- Exercise brief -
Every line below that holds the word "options" must be listed.

- Dataset records -
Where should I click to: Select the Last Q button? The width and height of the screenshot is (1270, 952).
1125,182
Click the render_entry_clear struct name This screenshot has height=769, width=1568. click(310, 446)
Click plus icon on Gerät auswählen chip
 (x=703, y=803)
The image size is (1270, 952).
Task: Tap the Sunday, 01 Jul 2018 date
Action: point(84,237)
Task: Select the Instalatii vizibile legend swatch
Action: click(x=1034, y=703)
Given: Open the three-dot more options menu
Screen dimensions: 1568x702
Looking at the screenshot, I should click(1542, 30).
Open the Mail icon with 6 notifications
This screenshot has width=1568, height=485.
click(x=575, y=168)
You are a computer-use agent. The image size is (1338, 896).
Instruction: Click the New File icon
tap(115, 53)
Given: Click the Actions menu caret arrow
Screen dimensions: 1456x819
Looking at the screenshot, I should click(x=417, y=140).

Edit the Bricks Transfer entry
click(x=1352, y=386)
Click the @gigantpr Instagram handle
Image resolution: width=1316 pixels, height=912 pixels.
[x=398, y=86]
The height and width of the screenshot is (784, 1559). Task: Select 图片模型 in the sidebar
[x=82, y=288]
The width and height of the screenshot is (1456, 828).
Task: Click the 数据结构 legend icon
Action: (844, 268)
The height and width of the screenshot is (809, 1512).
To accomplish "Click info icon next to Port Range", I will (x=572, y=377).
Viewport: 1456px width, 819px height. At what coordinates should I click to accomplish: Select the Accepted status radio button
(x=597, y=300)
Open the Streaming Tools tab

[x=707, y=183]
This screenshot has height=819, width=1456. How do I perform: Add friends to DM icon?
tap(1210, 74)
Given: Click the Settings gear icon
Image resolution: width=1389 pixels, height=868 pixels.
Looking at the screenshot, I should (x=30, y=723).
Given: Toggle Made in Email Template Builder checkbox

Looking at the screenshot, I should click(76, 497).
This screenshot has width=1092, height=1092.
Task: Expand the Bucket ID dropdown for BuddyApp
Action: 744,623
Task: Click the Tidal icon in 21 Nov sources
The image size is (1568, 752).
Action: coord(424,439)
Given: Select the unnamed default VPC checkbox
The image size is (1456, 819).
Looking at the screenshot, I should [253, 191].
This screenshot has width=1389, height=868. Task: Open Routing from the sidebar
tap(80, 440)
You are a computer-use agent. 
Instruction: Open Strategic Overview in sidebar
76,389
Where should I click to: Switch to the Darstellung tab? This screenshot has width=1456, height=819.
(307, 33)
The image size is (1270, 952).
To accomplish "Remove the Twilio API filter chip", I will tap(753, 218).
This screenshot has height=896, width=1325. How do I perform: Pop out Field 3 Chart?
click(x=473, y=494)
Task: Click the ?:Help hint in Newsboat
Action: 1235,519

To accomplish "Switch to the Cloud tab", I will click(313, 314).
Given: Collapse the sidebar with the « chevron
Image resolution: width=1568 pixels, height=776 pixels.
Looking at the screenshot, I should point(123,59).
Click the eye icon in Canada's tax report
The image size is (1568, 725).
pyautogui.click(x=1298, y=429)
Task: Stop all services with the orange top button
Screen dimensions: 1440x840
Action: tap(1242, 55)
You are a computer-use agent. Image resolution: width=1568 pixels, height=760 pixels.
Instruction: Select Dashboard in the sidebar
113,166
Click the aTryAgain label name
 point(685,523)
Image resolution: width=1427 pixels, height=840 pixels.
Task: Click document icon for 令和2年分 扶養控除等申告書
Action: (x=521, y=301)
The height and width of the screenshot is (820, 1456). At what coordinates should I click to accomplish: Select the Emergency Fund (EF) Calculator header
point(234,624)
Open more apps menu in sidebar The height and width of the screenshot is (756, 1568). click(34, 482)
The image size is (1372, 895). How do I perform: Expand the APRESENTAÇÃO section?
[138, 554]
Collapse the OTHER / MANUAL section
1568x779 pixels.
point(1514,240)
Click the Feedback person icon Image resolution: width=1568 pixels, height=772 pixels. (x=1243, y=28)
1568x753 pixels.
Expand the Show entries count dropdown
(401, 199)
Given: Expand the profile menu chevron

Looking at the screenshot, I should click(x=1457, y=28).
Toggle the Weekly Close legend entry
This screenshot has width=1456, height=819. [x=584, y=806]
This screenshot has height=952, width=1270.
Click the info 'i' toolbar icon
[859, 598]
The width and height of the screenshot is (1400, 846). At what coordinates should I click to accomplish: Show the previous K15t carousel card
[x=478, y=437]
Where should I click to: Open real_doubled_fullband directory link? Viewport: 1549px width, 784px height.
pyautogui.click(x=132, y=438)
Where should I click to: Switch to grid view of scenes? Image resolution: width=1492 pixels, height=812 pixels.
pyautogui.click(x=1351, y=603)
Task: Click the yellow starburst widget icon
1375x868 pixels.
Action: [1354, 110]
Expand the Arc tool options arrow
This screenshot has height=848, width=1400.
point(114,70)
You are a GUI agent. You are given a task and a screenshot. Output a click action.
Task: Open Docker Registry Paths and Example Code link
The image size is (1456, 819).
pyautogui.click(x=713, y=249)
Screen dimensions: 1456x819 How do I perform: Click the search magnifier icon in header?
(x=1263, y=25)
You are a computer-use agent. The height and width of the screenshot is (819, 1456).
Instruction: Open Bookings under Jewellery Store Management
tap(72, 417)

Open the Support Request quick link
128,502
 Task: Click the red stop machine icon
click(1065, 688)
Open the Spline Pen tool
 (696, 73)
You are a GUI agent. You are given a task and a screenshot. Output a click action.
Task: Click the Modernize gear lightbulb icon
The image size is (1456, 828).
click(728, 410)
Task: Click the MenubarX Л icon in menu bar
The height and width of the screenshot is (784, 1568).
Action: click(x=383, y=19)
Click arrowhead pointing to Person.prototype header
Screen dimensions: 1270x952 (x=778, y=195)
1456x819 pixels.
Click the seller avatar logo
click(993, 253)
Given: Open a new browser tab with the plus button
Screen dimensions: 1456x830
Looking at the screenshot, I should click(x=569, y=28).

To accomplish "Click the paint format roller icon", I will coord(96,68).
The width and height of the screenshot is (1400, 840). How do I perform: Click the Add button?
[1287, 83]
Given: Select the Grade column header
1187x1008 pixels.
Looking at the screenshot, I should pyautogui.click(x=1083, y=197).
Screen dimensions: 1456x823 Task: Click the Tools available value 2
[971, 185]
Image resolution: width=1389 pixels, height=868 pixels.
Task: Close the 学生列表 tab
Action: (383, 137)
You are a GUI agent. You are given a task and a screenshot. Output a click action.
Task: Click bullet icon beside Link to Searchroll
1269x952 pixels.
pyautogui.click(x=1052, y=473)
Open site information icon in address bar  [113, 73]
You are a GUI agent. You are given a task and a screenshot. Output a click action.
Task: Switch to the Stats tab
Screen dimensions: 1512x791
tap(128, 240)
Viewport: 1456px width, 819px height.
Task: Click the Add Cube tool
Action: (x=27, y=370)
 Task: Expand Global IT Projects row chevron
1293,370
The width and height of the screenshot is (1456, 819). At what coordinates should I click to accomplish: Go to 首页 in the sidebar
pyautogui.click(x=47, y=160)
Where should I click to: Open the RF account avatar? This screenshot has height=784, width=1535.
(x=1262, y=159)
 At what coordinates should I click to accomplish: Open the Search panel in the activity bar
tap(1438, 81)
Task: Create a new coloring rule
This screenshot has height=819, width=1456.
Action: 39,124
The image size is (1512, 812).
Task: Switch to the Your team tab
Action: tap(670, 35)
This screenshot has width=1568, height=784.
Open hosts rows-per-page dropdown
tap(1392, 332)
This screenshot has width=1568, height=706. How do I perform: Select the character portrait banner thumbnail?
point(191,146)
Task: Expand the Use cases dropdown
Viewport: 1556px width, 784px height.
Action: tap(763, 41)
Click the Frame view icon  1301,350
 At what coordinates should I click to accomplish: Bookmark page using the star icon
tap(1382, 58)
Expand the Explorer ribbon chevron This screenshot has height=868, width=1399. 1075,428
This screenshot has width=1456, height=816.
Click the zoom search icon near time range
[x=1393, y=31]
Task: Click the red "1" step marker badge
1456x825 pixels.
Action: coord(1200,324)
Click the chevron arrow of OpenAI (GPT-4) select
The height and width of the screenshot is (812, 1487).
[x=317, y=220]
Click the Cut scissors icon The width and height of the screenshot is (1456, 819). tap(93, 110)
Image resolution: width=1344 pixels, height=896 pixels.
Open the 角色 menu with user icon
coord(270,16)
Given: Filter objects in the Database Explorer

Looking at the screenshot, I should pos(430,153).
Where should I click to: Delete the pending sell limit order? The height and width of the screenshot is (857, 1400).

- Answer -
Given: Open the three-dot more options menu
Expand the Arc tool options arrow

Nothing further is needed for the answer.